What this task involves — Write out every line exactly, from the first line of the records below through the line that contains "The width and height of the screenshot is (843, 617).".

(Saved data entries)
★ ★ ★ ★
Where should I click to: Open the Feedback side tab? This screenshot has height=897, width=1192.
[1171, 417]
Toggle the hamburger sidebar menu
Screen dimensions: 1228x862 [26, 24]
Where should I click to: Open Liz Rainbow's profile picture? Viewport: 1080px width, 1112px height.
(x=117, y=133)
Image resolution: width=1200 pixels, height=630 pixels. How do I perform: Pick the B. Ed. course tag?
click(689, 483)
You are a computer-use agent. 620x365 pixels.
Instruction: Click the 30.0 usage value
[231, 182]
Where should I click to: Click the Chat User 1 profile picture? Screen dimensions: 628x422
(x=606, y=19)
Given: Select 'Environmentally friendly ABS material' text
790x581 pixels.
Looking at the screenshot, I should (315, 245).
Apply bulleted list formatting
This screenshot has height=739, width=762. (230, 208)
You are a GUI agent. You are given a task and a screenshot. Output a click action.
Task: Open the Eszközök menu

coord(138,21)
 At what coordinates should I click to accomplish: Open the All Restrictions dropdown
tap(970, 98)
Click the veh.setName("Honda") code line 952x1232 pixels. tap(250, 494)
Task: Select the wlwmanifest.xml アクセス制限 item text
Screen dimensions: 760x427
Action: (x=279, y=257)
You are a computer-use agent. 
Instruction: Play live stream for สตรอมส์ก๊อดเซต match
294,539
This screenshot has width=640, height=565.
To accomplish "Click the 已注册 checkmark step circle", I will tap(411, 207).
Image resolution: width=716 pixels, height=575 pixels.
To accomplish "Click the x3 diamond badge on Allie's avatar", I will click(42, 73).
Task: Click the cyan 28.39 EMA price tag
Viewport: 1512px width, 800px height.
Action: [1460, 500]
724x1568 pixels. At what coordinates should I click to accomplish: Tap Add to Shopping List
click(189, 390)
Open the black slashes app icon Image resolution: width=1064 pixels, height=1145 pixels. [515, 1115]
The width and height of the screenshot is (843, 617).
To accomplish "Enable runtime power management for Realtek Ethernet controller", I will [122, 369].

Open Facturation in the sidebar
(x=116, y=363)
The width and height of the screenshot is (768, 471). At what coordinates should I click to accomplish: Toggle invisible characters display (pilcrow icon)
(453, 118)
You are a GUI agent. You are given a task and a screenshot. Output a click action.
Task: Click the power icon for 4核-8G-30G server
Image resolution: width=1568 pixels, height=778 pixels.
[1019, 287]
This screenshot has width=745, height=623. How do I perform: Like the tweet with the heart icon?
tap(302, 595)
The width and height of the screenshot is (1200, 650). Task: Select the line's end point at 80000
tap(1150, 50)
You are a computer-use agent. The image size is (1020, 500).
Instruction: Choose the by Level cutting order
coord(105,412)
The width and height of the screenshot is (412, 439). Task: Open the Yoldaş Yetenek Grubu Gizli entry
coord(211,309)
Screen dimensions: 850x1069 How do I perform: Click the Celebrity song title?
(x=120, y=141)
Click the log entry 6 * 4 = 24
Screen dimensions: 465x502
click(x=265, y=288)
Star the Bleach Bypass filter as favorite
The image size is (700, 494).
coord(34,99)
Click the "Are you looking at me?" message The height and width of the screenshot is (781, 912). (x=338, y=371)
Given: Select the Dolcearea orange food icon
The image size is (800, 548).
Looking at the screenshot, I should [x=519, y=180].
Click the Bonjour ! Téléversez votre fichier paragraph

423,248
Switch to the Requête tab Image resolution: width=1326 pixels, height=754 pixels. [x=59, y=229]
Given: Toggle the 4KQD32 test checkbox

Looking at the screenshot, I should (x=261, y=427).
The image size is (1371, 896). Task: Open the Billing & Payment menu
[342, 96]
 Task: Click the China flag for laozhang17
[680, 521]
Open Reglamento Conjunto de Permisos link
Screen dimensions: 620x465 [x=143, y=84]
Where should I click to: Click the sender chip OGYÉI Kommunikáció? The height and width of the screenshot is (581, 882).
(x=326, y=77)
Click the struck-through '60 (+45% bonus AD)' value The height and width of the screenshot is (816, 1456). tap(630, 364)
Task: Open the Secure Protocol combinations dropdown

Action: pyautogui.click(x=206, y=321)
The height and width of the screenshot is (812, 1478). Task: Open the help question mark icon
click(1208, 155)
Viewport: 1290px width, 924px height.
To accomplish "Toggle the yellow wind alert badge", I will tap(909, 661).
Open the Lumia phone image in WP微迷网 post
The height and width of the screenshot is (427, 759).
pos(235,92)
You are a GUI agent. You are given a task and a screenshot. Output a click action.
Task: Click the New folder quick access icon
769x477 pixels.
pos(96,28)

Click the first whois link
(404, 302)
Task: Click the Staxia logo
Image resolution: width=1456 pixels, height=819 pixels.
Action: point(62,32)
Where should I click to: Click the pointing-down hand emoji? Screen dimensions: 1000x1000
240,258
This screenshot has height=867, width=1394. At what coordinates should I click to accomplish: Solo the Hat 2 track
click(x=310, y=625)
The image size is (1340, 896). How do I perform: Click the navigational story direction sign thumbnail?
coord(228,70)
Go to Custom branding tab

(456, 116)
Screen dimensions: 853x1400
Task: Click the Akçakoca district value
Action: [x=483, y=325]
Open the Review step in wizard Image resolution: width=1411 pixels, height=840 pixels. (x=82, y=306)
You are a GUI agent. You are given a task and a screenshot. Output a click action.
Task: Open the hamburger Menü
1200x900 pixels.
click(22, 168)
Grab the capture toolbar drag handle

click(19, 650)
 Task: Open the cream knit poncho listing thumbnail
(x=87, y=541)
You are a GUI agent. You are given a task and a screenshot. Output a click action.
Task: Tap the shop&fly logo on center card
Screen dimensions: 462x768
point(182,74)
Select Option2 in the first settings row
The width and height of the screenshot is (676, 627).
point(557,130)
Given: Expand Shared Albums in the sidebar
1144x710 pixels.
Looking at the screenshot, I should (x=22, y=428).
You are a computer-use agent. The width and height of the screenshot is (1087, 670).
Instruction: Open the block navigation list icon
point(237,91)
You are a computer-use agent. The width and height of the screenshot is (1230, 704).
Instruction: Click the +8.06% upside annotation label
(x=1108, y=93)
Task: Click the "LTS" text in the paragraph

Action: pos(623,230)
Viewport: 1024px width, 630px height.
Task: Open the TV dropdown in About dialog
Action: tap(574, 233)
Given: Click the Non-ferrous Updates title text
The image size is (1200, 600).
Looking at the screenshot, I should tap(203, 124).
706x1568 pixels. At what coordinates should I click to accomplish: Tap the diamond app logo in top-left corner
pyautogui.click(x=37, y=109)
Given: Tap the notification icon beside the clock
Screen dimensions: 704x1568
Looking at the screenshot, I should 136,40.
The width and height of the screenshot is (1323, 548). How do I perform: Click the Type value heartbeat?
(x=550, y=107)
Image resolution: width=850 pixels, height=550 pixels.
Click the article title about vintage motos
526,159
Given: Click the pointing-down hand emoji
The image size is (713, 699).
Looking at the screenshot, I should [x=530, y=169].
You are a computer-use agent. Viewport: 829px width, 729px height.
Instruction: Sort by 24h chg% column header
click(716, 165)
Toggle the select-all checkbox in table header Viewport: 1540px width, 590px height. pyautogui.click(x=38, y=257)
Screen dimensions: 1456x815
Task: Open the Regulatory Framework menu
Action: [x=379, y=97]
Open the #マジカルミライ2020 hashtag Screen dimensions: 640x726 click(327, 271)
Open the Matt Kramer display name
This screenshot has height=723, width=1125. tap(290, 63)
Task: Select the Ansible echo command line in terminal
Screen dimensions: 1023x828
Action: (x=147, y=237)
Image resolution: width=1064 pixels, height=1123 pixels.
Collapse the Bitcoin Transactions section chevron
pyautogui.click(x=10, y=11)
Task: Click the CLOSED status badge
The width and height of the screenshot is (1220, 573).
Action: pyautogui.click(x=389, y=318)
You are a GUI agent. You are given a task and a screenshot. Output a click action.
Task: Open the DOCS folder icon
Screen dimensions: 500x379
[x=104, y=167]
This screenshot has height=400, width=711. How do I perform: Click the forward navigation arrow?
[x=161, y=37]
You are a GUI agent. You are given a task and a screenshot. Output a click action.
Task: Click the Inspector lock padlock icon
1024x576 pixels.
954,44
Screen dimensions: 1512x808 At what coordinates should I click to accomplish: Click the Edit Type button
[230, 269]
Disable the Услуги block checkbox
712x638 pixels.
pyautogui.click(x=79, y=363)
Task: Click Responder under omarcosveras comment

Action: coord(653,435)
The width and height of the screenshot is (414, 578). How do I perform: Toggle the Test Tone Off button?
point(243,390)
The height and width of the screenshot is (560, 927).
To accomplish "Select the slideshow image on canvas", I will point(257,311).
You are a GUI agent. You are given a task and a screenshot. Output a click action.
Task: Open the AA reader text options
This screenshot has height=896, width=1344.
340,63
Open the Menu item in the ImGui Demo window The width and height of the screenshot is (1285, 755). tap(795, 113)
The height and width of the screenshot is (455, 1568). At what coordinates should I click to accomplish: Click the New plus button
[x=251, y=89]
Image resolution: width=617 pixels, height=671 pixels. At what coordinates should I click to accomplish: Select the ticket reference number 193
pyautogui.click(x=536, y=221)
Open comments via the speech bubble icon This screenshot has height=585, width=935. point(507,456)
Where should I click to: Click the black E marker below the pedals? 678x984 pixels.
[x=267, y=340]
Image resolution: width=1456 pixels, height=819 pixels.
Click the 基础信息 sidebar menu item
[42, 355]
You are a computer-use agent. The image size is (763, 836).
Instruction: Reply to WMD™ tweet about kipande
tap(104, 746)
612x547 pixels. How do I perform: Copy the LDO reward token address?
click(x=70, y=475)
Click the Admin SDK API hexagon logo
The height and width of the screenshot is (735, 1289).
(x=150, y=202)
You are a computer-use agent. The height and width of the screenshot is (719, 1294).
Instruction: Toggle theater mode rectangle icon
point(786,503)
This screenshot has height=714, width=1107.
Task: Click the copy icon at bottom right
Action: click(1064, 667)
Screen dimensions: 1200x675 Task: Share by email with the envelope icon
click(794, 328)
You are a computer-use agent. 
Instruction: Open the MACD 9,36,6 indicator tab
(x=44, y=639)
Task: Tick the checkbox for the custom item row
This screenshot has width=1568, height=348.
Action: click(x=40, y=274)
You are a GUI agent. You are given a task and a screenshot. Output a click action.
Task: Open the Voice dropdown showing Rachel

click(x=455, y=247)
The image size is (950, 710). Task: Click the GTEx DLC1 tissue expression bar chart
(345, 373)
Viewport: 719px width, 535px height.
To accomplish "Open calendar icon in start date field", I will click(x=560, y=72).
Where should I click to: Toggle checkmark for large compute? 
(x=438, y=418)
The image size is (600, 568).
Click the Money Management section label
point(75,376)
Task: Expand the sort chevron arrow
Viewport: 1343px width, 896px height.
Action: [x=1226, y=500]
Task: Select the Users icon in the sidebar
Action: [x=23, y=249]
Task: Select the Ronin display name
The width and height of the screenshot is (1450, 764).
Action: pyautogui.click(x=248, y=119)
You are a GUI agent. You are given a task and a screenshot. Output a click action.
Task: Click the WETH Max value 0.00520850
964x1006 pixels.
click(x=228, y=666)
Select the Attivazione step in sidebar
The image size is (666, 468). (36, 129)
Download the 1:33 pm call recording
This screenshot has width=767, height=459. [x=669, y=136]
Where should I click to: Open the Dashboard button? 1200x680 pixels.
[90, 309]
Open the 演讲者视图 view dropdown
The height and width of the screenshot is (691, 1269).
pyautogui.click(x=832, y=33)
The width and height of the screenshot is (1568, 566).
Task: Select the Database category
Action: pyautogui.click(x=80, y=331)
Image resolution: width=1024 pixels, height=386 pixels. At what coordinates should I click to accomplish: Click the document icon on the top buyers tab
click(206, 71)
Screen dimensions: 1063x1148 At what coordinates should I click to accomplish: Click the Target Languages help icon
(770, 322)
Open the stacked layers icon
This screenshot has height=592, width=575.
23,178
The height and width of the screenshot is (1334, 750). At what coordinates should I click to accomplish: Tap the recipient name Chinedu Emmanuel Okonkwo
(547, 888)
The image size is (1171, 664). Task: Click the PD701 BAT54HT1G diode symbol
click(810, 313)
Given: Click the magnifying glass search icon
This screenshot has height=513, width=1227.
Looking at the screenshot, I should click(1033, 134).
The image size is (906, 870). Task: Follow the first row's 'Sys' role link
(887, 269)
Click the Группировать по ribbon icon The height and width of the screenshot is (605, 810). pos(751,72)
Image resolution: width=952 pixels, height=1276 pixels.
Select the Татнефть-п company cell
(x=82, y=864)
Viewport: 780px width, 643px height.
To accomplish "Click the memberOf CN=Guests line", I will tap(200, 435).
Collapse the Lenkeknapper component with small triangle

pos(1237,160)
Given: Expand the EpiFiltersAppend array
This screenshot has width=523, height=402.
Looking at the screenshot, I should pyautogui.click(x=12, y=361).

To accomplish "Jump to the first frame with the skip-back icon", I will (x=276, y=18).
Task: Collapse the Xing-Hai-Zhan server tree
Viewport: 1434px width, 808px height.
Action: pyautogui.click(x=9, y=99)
★ ★ ★ ★
Task response —
Where should I click to: Open the Feedback side tab? This screenshot has height=897, width=1192.
[1171, 417]
Toggle the hamburger sidebar menu
Screen dimensions: 1228x862 [26, 24]
Where should I click to: Open Liz Rainbow's profile picture? Viewport: 1080px width, 1112px height.
(x=117, y=133)
Image resolution: width=1200 pixels, height=630 pixels. How do I perform: Pick the B. Ed. course tag?
click(689, 483)
You are a computer-use agent. 620x365 pixels.
Instruction: Click the 30.0 usage value
[231, 182]
Where should I click to: Click the Chat User 1 profile picture? Screen dimensions: 628x422
(x=606, y=19)
Given: Select 'Environmentally friendly ABS material' text
790x581 pixels.
Looking at the screenshot, I should (315, 245).
Apply bulleted list formatting
This screenshot has height=739, width=762. (230, 208)
You are a GUI agent. You are given a task and a screenshot. Output a click action.
Task: Open the Eszközök menu

coord(138,21)
 At what coordinates should I click to accomplish: Open the All Restrictions dropdown
tap(970, 98)
Click the veh.setName("Honda") code line 952x1232 pixels. tap(250, 494)
Task: Select the wlwmanifest.xml アクセス制限 item text
Screen dimensions: 760x427
Action: (x=279, y=257)
You are a computer-use agent. 
Instruction: Play live stream for สตรอมส์ก๊อดเซต match
294,539
This screenshot has width=640, height=565.
To accomplish "Click the 已注册 checkmark step circle", I will tap(411, 207).
Image resolution: width=716 pixels, height=575 pixels.
To accomplish "Click the x3 diamond badge on Allie's avatar", I will click(42, 73).
Task: Click the cyan 28.39 EMA price tag
Viewport: 1512px width, 800px height.
Action: [1460, 500]
724x1568 pixels. At what coordinates should I click to accomplish: Tap Add to Shopping List
click(189, 390)
Open the black slashes app icon Image resolution: width=1064 pixels, height=1145 pixels. [515, 1115]
The width and height of the screenshot is (843, 617).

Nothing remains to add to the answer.